Мы с Осси близко дружили с того дня, когда поступили в нашу школу, до того дня, три с половиной года спустя, когда он ее бросил, верней, не вернулся после рождественских каникул. Сейчас еще помню, как я был потрясен и как яркий день - особенно красивый из-за снега - вдруг вылинял, потух, сгас и съежился.
Недели через две Осси прислал мне весточку из Израиля, куда переселилась его семья и где, объявлял он мне, "открылась изумительная жизнь". Я отчаянно ревновал Осси к Израилю, к матери, к Альбиносу, ко всем, кого он встретит, с кем подружится. Я сознавал, что мой образ сотрется из его памяти, не выдержит сравненья с блистательными, тонкими личностями, какие встретятся на его пути, и я писал ему длинные, отчаянные письма.

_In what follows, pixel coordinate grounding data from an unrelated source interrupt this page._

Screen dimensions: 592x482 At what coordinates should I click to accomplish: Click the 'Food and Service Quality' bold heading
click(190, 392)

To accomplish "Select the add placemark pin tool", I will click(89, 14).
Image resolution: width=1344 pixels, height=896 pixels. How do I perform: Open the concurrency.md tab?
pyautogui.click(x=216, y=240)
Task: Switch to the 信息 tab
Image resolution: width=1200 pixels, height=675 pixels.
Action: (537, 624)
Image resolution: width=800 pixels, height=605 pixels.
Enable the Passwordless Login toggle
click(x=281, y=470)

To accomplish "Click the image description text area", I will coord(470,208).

Он не отвечал, а когда на следующее рождество я получил от него экзотически изукрашенное поздравленье на изысканной бумаге с водяными знаками, тоска меня уже отпустила, ревность прошла и жизнь наполнилась новыми людьми и занятиями. Я понял, что почти не скучаю по Осси.
Но нам еще пришлось встретиться в тот год, когда я кончил школу, и возобновить знакомство, если не дружбу. Осси покинул Израиль, сочтя его "чересчур провинциальным", и явился в Лондон, где он чудодейственно развеивал послемюнхенскую напряженность, развлекая своими остротами широчайший круг юных космополитов на вечеринках, речных прогулках, дневных спектаклях, роскошных коктейлях - и бог его знает где еще. Он вел жизнь юного богача с талантом и обаяньем. Правда, ни одного выраженного таланта у Осси не было, обаянью мешала грубость, а денег, насколько я знаю, у него не водилось никаких, кроме подачек от матери, обосновавшейся к тому времени в Нью-Йорке со склеротиком Альбиносом на попечении. Осси немного "работал" секретарем у богатого, знаменитого драматурга, мерзкой личности по фамилии Шервин. Шервин развил худшие наклонности Осси. Он стал тщеславным, надменным и невероятно поглупел. Тут-то он вовсю развернулся, практикуясь в идиотских штучках, какими нет-нет да баловался, когда мы еще учились в школе. Одевался как фат, обжирался, сюсюкал и шепелявил, тянул слова, и скоро это мне осточертело.
Несмотря ни на что, я был к нему привязан, я его ценил. Несколько раз я таскался с ним в гости и вызывал его на более или менее осмысленный разговор, но всегда безуспешно. Он не поддавался. У него была своя жизнь, у меня своя. Я работал на одного крупного аукционера, а в свободное время изучал историю живописи и ходил по галереям. Все это в глазах Осси и его компании делало меня чересчур серьезным.
- Теренс у нас теперь по иску-усству, - представил он меня как-то девице в серебристом платье с голой спиной, - и стал таким зану-удой.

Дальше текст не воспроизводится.